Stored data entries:
+-------+

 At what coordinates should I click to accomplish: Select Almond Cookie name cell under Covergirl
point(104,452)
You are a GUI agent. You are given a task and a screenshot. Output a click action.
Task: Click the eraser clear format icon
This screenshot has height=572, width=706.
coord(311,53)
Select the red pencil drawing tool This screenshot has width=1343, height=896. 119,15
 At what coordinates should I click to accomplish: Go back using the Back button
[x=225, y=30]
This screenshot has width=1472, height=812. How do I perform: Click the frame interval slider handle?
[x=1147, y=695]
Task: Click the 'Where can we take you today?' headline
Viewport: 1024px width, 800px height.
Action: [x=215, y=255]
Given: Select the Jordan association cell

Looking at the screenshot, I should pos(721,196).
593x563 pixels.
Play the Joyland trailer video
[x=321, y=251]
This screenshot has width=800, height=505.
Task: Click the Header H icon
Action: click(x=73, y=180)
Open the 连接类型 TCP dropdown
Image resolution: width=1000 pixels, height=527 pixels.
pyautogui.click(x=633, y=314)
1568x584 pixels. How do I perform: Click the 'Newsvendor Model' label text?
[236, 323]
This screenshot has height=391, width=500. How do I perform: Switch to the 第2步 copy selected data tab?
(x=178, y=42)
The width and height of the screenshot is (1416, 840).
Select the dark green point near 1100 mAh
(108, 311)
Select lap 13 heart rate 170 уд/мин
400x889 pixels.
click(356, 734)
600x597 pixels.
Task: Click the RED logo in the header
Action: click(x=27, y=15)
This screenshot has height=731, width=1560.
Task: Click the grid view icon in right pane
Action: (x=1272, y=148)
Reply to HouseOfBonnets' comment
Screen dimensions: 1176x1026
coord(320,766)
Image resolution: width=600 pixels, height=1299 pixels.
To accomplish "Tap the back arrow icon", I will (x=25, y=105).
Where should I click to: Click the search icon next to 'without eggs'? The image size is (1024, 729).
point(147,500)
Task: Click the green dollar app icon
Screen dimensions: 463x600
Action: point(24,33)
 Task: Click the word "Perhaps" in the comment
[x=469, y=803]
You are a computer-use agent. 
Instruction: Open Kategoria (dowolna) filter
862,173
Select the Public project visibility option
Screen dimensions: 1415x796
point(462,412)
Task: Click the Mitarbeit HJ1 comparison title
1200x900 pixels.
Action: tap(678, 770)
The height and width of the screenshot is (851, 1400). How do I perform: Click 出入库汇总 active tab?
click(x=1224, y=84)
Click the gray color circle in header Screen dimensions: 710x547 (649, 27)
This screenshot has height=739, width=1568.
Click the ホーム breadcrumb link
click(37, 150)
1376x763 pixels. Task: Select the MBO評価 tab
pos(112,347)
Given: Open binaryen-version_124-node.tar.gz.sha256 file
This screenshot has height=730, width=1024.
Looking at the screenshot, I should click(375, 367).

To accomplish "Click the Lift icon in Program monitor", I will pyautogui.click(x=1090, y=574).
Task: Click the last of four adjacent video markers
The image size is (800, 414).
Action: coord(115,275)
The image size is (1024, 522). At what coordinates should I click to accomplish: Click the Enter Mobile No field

+-------+

» **Activity**:
Your answer must be every record above, repeated exactly.

» **Your response**:
 At what coordinates should I click to accomplish: Select Almond Cookie name cell under Covergirl
point(104,452)
You are a GUI agent. You are given a task and a screenshot. Output a click action.
Task: Click the eraser clear format icon
This screenshot has height=572, width=706.
coord(311,53)
Select the red pencil drawing tool This screenshot has width=1343, height=896. 119,15
 At what coordinates should I click to accomplish: Go back using the Back button
[x=225, y=30]
This screenshot has width=1472, height=812. How do I perform: Click the frame interval slider handle?
[x=1147, y=695]
Task: Click the 'Where can we take you today?' headline
Viewport: 1024px width, 800px height.
Action: [x=215, y=255]
Given: Select the Jordan association cell

Looking at the screenshot, I should pos(721,196).
593x563 pixels.
Play the Joyland trailer video
[x=321, y=251]
This screenshot has width=800, height=505.
Task: Click the Header H icon
Action: click(x=73, y=180)
Open the 连接类型 TCP dropdown
Image resolution: width=1000 pixels, height=527 pixels.
pyautogui.click(x=633, y=314)
1568x584 pixels. How do I perform: Click the 'Newsvendor Model' label text?
[236, 323]
This screenshot has height=391, width=500. How do I perform: Switch to the 第2步 copy selected data tab?
(x=178, y=42)
The width and height of the screenshot is (1416, 840).
Select the dark green point near 1100 mAh
(108, 311)
Select lap 13 heart rate 170 уд/мин
400x889 pixels.
click(356, 734)
600x597 pixels.
Task: Click the RED logo in the header
Action: click(x=27, y=15)
This screenshot has height=731, width=1560.
Task: Click the grid view icon in right pane
Action: (x=1272, y=148)
Reply to HouseOfBonnets' comment
Screen dimensions: 1176x1026
coord(320,766)
Image resolution: width=600 pixels, height=1299 pixels.
To accomplish "Tap the back arrow icon", I will (x=25, y=105).
Where should I click to: Click the search icon next to 'without eggs'? The image size is (1024, 729).
point(147,500)
Task: Click the green dollar app icon
Screen dimensions: 463x600
Action: point(24,33)
 Task: Click the word "Perhaps" in the comment
[x=469, y=803]
You are a computer-use agent. 
Instruction: Open Kategoria (dowolna) filter
862,173
Select the Public project visibility option
Screen dimensions: 1415x796
point(462,412)
Task: Click the Mitarbeit HJ1 comparison title
1200x900 pixels.
Action: tap(678, 770)
The height and width of the screenshot is (851, 1400). How do I perform: Click 出入库汇总 active tab?
click(x=1224, y=84)
Click the gray color circle in header Screen dimensions: 710x547 (649, 27)
This screenshot has height=739, width=1568.
Click the ホーム breadcrumb link
click(37, 150)
1376x763 pixels. Task: Select the MBO評価 tab
pos(112,347)
Given: Open binaryen-version_124-node.tar.gz.sha256 file
This screenshot has height=730, width=1024.
Looking at the screenshot, I should click(375, 367).

To accomplish "Click the Lift icon in Program monitor", I will pyautogui.click(x=1090, y=574).
Task: Click the last of four adjacent video markers
The image size is (800, 414).
Action: coord(115,275)
The image size is (1024, 522). At what coordinates should I click to accomplish: Click the Enter Mobile No field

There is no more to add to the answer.